*** KUTIPAN PILIHAN ***

Beretika Menjunjung Hak Atas Kekayaan Intektual (HAKI) di Ruang Digital
TEGAL : Pengampu Social Media Communication PT Cipta Manusia Indonesia Annisa Choiriya Muftada menuturkan, Indonesia telah memiliki sistem perlindungan hukum Hak Atas Kekayaan Intelektual (HAKI) demi menjamin perlindungan dan kesejahteraan masyarakatnya.
Namun, diakui Annisa, belum banyak lapisan masyarakat – khususnya pengguna ruang digital – memahami benar apa yang disebut dan masuk dalam HAKI ini. Sehingga, berbagai pelanggaran dan aduan terus terjadi baik disengaja maupun tak disengaja.
"Hak atas kekayaan intelektual merupakan hak eksklusif yang timbul sebagai hasil olah pikir serta kreativitas yang membuahkan produk atau proses yang berguna bagi manusia. Yang dimaksud eksklusif di sini adalah hak untuk memperoleh keuntungan ekonomi dari produk yang dilindungi oleh kekayaan intelektual tersebut," kata Annisa saat menjadi pembicara dalam webinar literasi digital bertema "Posting Konten? Hargai Hak Atas Kekayaan Intelektual (HAKI)" yang digelar Kementerian Kominfo untuk masyarakat Kabupaten Tegal, Jawa Tengah, Senin (6/9/2021).
Dalam webinar yang diikuti ratusan peserta itu, Annisa menguraikan jenis-jenis perlindungan kekayaan intelektual itu ada banyak ragamnya. Mulai dari hak cipta yang meliputi ilmu pengetahuan, seni, juga sastra. Ada pula hak paten yang meliputi temuan teknologi, produk, dan proses kerja yang memiliki fungsi teknis.
"Termasuk dalam HAKI adalah merek atau tanda atau nama dagang barang atau jasa," jelas Annisa. Yang mungkin masih jarang terdengar adalah soal indikasi geografis, juga bisa masuk HAKI sebagai tanda yang menunjukkan daerah asal barang atau produk dibuat. Begitu pula HAKI soal rahasia dagang di mana informasi bidang teknologi yang dijaga kerahasiaannya.
"Bisa juga meliputi varietas hasil kegiatan pemuliaan suatu jenis tanaman, atau kreasi rancangan elemen elektronika atau juga bisa menyangkut produk yang mempunyai nilai estetis dua atau tiga dimensi," ujar Annisa.

***

● KERJAKAN BERIKUT INI:
[1] Menurut artikel tentang HAKI, apa saja yang dicakup oleh hak paten?
[2] Tuliskan kembali dengan persis bagian artikel tentang HAKI yang dimulai dari "Namun, diakui Annisa, belum" dan berakhir pada "maupun tak disengaja.".
Baris-baris berikut diambil dari sumber yang berbeda.

*** DATA YANG DISEDIAKAN ***

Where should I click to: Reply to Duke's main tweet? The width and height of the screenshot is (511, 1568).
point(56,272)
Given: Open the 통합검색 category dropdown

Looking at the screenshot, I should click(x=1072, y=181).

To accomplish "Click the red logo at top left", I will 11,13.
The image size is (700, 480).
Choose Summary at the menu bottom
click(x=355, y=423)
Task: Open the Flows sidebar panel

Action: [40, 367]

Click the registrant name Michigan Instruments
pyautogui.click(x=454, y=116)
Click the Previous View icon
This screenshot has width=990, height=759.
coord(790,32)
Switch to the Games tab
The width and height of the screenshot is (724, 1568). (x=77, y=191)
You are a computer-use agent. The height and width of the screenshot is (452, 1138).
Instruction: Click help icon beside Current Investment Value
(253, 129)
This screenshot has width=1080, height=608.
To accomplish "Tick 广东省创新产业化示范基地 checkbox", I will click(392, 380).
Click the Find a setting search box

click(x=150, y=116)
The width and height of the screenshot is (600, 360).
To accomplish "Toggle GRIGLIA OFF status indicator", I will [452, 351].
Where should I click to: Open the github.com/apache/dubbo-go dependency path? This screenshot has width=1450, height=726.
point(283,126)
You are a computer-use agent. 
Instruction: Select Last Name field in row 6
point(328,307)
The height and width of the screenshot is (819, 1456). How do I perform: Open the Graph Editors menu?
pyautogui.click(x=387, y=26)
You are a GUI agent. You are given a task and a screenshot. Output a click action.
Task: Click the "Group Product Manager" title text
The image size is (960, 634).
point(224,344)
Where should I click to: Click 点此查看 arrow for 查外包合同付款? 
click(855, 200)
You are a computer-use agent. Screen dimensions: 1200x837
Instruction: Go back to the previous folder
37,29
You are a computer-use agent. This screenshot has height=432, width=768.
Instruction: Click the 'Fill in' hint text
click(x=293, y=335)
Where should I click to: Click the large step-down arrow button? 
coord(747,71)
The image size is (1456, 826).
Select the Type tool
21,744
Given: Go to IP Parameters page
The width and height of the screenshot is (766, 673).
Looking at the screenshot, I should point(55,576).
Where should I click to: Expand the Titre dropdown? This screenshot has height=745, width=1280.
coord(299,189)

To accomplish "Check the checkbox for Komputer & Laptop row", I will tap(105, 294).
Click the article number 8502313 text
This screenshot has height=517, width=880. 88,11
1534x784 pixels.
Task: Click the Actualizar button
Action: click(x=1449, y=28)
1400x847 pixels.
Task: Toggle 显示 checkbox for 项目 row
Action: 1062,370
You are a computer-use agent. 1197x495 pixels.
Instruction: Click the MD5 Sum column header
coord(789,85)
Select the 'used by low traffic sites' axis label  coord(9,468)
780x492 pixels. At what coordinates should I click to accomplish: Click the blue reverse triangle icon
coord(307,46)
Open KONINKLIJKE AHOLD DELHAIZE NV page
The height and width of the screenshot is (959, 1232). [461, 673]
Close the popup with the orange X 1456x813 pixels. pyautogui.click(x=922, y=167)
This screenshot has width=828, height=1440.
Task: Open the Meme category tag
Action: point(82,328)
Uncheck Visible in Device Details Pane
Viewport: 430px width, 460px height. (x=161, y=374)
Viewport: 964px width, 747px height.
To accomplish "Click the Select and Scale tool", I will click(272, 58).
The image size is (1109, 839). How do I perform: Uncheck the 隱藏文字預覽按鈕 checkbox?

***

● KUNCI JAWABAN:
[1] Temuan teknologi, produk, dan proses kerja yang memiliki fungsi teknis.

[2]
Namun, diakui Annisa, belum banyak lapisan masyarakat – khususnya pengguna ruang digital – memahami benar apa yang disebut dan masuk dalam HAKI ini. Sehingga, berbagai pelanggaran dan aduan terus terjadi baik disengaja maupun tak disengaja.